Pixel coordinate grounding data
····················

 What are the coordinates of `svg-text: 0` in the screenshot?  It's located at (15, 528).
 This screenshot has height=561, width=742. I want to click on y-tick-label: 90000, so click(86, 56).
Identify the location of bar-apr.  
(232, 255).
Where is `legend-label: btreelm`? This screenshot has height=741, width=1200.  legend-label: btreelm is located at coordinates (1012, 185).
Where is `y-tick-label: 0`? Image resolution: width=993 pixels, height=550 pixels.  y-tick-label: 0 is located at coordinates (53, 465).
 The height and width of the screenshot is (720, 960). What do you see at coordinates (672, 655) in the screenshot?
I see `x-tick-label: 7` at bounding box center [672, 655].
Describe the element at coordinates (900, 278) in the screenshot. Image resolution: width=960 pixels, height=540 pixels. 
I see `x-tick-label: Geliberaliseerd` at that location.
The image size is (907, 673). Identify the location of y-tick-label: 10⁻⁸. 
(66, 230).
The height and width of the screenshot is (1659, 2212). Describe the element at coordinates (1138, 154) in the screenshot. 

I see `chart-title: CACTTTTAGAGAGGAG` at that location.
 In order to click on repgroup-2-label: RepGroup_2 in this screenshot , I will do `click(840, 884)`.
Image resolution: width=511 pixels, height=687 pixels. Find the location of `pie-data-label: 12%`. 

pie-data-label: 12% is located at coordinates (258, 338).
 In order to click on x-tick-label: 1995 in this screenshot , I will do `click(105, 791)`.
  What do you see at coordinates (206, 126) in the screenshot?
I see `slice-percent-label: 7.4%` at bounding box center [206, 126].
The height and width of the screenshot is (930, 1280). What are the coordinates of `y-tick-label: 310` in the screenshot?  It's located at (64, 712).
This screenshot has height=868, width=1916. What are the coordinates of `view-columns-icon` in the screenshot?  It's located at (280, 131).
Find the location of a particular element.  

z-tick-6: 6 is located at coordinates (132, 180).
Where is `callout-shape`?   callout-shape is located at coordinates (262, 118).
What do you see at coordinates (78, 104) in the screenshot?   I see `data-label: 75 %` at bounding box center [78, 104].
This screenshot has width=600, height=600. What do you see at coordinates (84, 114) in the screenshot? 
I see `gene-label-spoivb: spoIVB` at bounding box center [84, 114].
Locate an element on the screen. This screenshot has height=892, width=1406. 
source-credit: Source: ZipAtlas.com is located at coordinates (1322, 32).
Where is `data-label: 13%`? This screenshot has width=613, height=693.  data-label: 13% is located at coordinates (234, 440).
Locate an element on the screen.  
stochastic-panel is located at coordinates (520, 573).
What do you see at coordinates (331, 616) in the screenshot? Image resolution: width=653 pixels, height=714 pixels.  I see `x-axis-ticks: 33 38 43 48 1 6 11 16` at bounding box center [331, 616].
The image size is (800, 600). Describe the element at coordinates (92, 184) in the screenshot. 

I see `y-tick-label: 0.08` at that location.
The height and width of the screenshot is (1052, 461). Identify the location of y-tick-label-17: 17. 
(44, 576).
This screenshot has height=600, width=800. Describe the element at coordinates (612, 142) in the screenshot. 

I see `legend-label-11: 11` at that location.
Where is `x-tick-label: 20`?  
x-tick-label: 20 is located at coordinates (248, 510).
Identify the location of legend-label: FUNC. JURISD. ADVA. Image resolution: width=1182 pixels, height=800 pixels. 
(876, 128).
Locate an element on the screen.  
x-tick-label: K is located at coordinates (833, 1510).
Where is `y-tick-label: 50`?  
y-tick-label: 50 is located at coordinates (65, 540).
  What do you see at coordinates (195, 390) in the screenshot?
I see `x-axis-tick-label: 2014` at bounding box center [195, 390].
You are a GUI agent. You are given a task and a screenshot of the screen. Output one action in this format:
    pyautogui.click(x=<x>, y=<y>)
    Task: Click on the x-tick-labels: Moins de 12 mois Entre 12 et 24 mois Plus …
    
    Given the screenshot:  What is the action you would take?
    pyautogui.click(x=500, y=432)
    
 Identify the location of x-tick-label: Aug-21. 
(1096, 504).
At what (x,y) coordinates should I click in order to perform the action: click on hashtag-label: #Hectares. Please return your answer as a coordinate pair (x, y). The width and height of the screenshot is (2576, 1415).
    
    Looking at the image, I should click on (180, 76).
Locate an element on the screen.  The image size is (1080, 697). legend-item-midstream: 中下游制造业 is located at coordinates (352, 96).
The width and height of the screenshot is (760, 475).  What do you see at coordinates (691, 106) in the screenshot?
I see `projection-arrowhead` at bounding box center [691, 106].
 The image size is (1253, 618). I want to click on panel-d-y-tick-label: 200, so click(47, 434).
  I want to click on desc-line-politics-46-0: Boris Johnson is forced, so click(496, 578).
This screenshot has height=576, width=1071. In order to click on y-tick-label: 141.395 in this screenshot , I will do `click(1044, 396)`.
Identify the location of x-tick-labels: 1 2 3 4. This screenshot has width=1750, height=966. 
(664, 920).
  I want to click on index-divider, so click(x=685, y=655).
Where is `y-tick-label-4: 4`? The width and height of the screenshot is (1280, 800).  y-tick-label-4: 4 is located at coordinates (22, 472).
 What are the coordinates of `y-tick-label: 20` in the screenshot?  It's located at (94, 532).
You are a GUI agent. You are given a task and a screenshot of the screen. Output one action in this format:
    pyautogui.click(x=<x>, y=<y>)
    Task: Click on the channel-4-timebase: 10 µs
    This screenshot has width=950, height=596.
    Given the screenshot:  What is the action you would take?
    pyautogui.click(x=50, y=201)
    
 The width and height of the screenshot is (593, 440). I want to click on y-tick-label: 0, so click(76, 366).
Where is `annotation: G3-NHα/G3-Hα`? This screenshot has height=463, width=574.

····················

▸ **REQUEST**: Copy the lines of the data verbatim, from the line with "This screenshot has height=600, width=800." up to and including the line with "x-tick-label: 20 is".

▸ **TASK SOLUTION**:
This screenshot has height=600, width=800. Describe the element at coordinates (612, 142) in the screenshot. 

I see `legend-label-11: 11` at that location.
Where is `x-tick-label: 20`?  
x-tick-label: 20 is located at coordinates (248, 510).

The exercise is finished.